== Dataset entries ==
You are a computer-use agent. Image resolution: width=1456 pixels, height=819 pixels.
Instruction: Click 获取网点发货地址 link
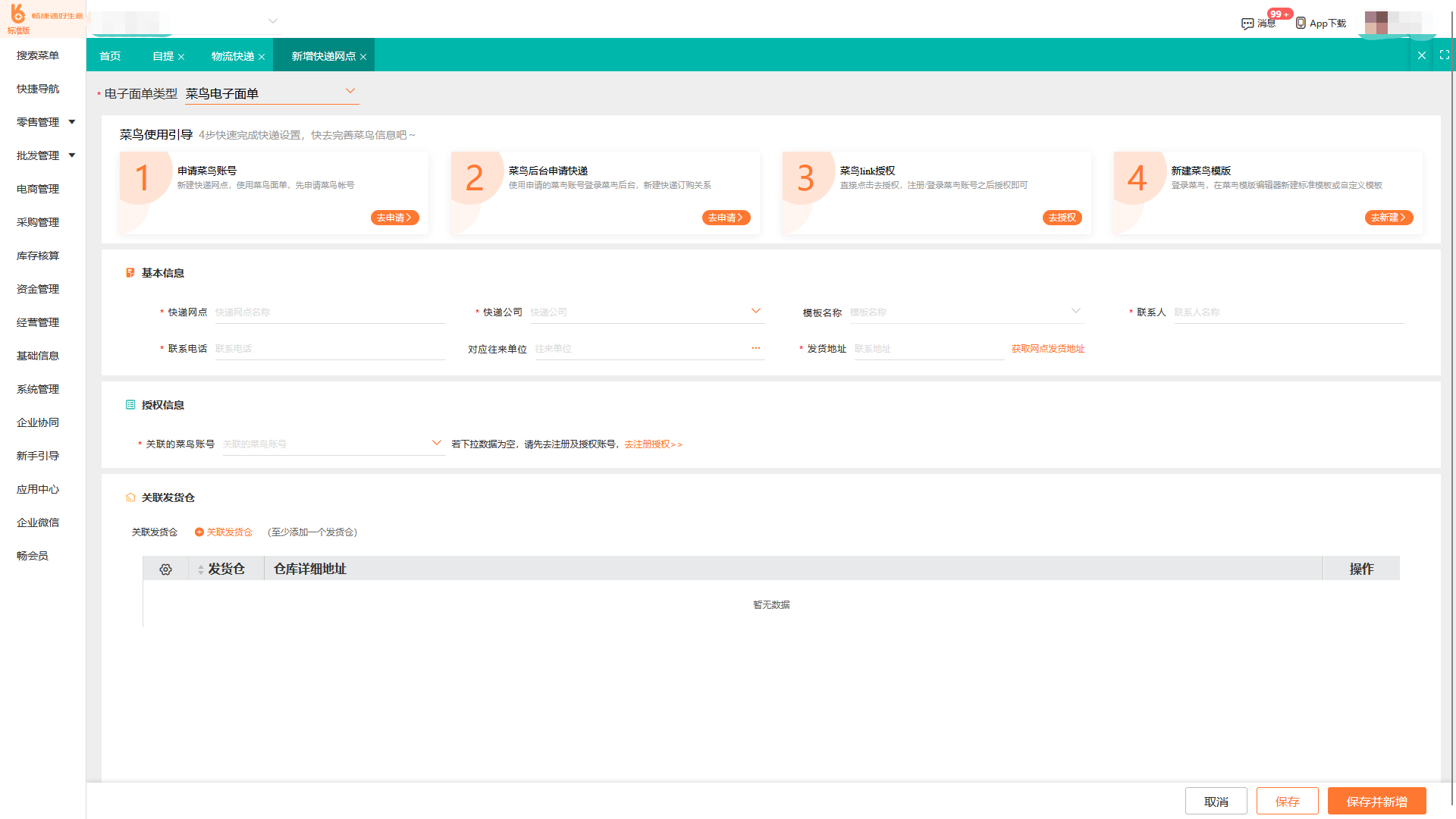point(1049,348)
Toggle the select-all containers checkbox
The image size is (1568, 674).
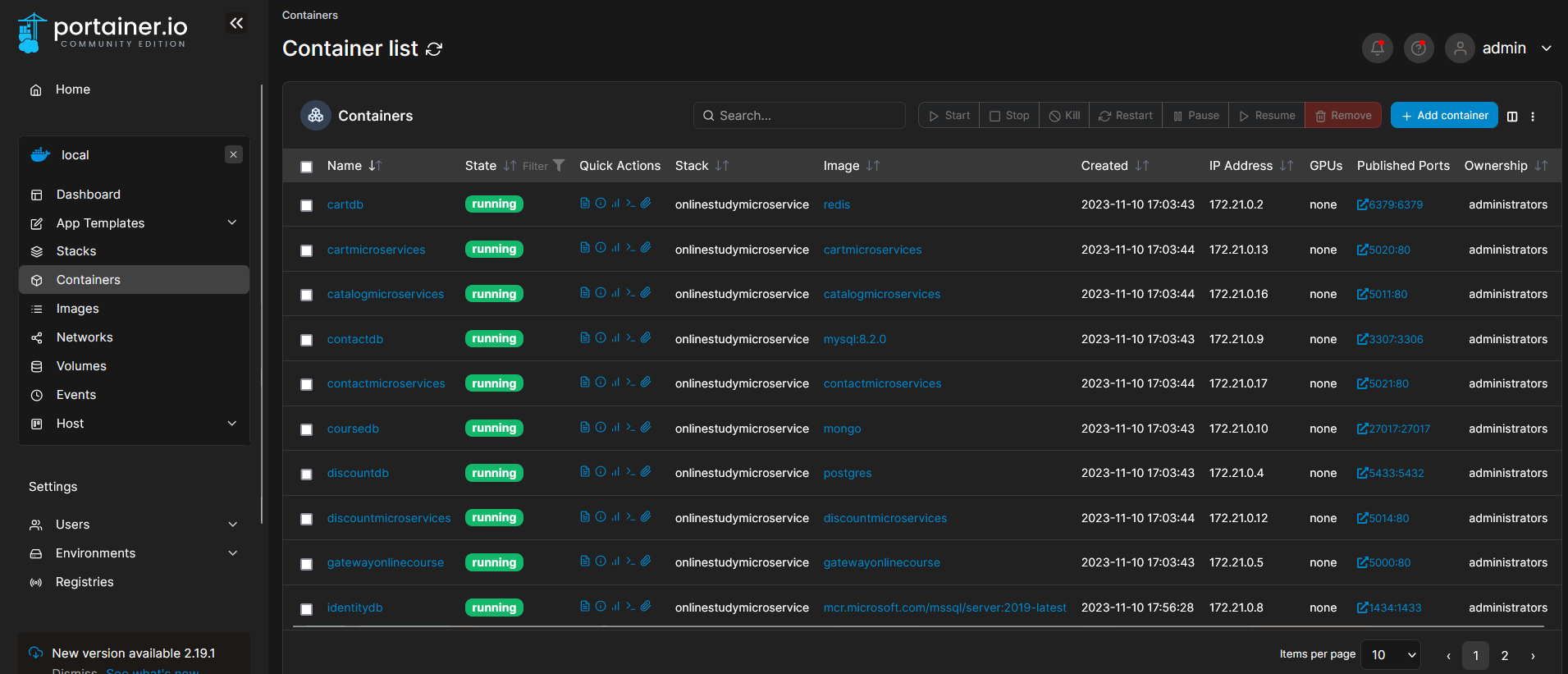[307, 167]
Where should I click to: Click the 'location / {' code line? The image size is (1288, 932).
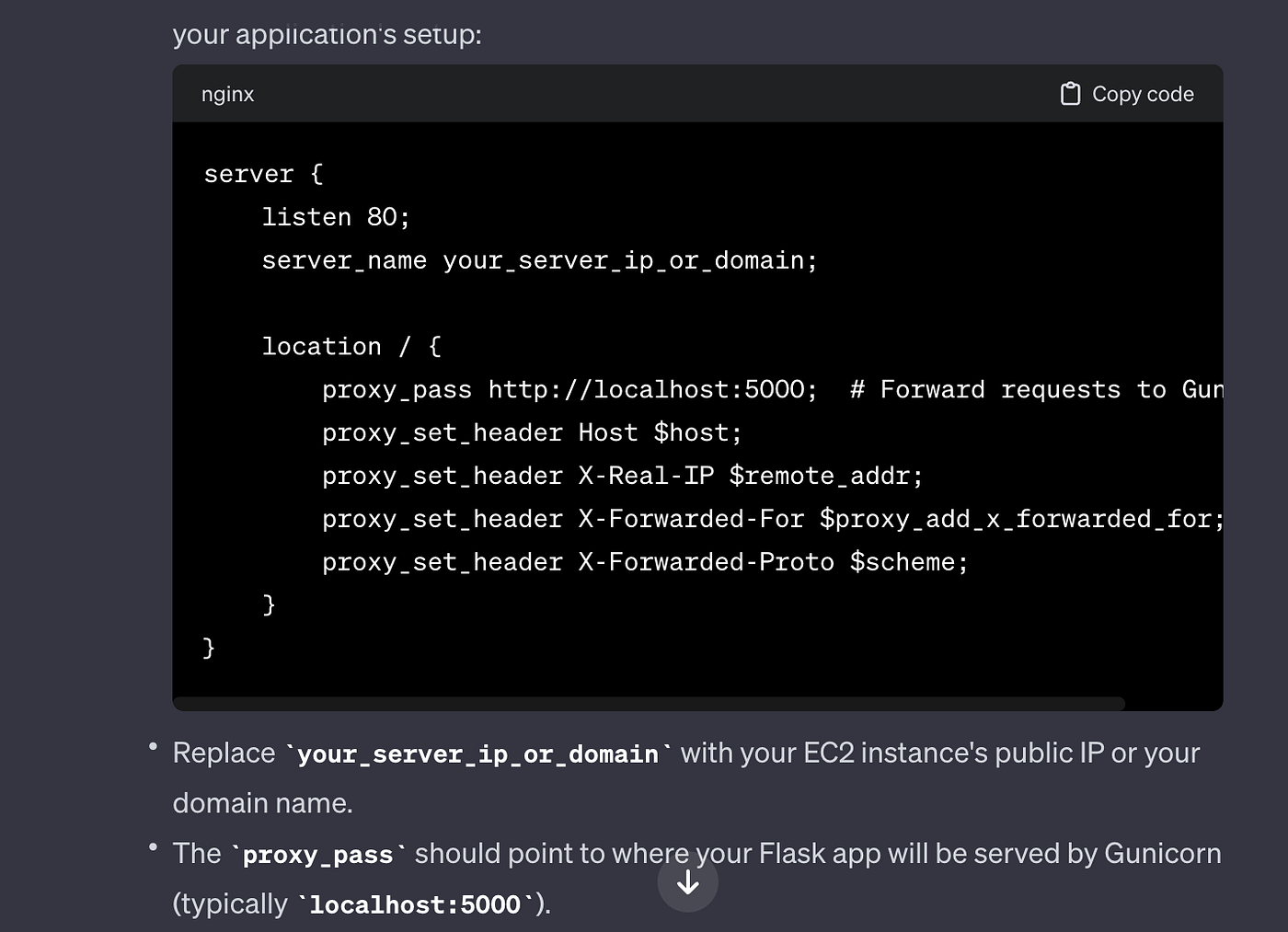(351, 347)
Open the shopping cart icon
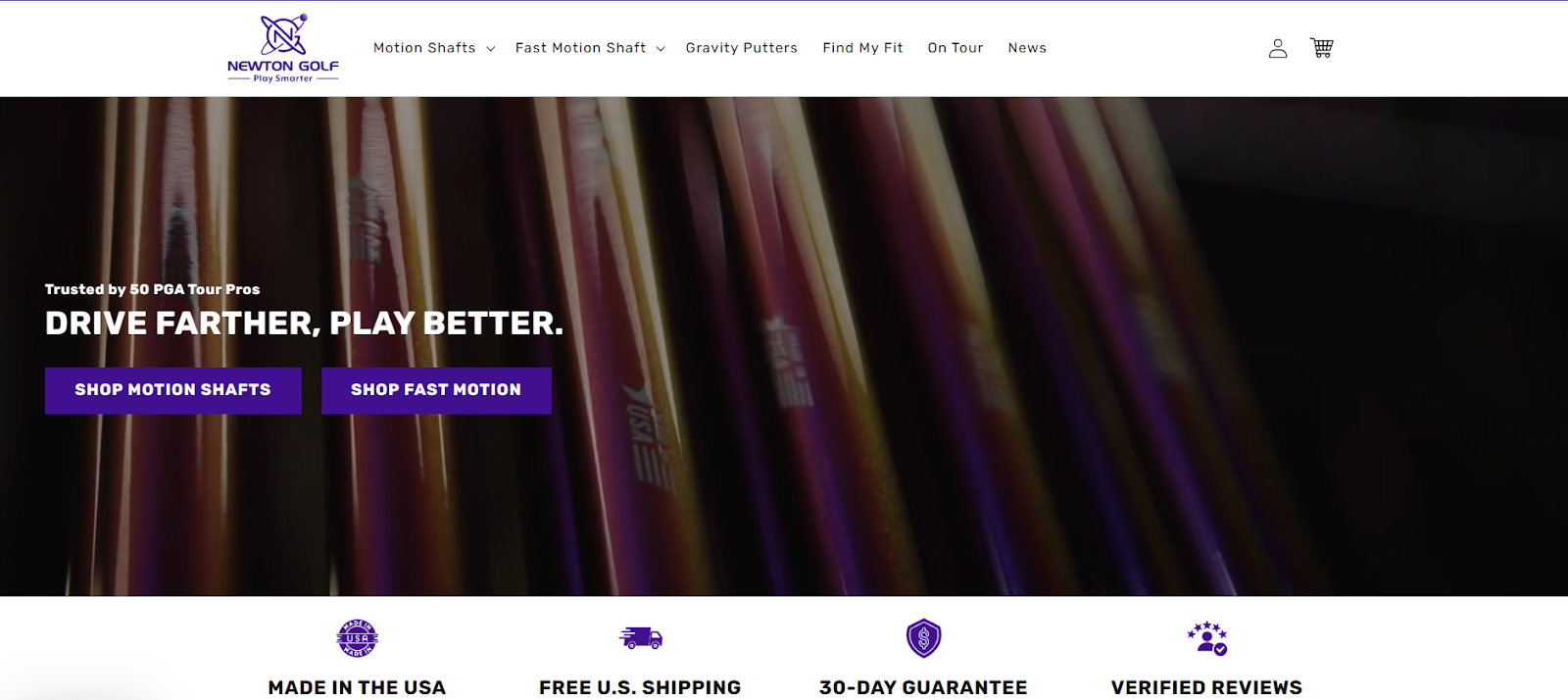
===
Problem statement: Only the lines from the one that holds "Toggle the select-all containers checkbox" through the end of the records above should be printed again, exactly as they are. Leave out the pictures.

Solution:
Toggle the select-all containers checkbox
The image size is (1568, 674).
[307, 167]
Where should I click to: Click the 'location / {' code line? The image size is (1288, 932).
(351, 347)
Open the shopping cart icon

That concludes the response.